## Work task
Go through the lines below and copy any that hold the string "help".

## Material for this task
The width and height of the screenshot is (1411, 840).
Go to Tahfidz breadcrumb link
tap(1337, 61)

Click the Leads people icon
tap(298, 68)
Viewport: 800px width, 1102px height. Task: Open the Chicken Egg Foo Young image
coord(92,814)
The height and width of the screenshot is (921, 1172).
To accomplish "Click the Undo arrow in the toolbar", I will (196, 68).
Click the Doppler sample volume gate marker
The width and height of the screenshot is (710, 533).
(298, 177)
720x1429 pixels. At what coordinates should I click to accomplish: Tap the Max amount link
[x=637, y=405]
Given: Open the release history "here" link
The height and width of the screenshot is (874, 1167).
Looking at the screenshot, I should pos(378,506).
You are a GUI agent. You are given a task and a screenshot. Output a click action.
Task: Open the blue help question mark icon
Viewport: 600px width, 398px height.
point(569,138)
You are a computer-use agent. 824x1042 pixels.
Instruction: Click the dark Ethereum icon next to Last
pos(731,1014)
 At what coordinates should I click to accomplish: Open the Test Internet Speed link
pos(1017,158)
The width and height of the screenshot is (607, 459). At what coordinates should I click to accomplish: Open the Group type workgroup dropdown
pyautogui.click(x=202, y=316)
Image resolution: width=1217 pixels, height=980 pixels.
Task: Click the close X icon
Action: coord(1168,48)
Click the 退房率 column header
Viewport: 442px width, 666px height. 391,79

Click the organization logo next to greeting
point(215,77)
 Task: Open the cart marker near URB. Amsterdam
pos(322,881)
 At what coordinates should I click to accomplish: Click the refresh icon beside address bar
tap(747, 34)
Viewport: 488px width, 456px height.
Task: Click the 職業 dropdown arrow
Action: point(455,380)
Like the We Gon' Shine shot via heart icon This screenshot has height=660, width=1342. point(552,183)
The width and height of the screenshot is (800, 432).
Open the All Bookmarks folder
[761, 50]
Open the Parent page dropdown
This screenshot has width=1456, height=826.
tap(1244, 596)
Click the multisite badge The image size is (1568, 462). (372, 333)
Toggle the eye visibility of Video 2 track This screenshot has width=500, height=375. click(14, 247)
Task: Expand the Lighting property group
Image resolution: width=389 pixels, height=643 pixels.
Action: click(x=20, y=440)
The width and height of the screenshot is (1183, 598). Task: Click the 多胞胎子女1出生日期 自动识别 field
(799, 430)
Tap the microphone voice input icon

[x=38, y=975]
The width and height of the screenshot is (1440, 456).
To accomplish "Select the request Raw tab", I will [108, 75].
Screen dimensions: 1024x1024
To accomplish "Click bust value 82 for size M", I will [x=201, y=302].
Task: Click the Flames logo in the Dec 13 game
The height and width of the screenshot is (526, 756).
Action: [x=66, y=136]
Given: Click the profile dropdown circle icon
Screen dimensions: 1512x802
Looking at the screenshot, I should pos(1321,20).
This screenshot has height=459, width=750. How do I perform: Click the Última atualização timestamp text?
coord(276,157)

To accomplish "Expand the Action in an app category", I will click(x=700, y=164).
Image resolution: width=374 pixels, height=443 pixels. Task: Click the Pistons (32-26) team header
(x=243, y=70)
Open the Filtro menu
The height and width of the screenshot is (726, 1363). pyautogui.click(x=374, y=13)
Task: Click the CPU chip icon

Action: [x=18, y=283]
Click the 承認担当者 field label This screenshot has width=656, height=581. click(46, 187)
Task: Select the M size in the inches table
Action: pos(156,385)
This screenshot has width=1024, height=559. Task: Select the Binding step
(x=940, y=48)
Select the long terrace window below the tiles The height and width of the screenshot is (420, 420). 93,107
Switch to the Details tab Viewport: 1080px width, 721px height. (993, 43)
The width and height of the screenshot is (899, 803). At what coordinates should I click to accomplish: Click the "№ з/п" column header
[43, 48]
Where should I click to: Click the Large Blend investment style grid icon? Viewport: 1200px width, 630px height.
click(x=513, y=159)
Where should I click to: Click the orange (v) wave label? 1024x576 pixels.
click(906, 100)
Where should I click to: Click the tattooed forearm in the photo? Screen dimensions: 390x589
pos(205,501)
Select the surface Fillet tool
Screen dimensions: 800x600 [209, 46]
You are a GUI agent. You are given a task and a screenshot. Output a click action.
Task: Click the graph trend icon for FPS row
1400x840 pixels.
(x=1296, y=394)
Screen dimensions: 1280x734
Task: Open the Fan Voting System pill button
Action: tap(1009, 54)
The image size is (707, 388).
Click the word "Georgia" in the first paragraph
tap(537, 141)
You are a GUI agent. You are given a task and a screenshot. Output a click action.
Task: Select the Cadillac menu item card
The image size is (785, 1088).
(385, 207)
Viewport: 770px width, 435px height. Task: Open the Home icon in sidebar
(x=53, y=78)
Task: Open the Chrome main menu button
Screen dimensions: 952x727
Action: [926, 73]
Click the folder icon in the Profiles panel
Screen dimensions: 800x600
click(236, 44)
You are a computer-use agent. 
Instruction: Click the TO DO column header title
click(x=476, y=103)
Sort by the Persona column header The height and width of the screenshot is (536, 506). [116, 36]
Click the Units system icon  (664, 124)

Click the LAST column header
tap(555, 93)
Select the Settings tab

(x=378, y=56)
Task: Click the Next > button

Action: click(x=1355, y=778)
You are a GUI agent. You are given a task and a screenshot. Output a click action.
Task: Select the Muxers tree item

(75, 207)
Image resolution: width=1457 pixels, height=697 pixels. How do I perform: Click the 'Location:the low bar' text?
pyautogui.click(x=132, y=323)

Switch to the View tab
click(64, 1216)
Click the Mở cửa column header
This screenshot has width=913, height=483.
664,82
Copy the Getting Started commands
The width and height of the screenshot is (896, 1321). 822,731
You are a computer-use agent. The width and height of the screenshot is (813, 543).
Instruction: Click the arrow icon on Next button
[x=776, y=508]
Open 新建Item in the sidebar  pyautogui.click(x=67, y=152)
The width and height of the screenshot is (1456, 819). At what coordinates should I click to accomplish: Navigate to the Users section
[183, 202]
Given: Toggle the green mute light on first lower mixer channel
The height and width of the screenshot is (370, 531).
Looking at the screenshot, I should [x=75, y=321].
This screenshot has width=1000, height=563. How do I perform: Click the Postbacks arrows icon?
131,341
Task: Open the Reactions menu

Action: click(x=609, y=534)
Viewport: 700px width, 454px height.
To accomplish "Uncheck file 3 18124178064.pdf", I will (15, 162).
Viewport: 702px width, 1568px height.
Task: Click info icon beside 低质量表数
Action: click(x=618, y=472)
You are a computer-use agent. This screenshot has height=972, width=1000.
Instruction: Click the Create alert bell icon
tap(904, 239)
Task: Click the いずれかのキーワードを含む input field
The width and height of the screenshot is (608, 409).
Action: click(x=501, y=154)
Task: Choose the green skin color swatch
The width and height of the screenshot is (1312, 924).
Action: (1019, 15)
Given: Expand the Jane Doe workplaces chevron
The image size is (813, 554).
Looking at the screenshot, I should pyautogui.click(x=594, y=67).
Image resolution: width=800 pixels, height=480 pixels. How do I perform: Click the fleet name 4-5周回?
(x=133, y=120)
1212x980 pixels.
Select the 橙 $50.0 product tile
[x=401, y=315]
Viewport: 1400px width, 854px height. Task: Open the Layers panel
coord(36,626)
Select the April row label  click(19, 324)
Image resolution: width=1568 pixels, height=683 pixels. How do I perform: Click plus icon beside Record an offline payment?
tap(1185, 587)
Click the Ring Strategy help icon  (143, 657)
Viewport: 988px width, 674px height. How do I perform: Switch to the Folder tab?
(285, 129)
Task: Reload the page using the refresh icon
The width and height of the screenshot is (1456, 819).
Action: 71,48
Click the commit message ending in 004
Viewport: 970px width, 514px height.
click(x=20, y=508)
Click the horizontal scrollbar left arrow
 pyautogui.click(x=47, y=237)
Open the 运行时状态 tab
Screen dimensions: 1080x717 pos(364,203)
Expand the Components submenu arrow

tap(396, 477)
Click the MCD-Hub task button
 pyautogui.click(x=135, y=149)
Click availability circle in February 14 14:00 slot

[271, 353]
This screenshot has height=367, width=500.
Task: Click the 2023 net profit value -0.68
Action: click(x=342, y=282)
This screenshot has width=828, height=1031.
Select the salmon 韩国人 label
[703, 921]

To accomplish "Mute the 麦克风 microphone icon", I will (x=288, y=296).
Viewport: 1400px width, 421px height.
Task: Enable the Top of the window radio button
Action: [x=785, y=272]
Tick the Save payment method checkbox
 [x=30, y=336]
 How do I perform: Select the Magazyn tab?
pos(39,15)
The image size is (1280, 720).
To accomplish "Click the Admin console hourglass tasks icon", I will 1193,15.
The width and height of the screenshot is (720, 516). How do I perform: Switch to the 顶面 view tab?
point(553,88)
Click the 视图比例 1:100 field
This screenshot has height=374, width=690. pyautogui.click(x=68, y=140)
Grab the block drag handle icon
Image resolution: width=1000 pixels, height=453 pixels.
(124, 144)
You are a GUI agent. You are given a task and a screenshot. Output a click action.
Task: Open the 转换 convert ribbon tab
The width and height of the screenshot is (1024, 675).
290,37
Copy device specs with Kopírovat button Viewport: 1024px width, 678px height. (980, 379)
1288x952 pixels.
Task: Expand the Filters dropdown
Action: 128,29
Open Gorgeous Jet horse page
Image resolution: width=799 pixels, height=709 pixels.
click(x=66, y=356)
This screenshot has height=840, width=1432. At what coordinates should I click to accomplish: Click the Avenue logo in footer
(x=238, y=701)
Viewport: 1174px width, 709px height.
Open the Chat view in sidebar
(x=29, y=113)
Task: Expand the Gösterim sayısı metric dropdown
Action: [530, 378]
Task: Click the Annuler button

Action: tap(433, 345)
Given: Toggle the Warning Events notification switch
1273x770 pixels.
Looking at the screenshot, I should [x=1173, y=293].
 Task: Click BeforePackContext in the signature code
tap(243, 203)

## Finished task
Task: Open the blue help question mark icon
Click the Ring Strategy help icon  (143, 657)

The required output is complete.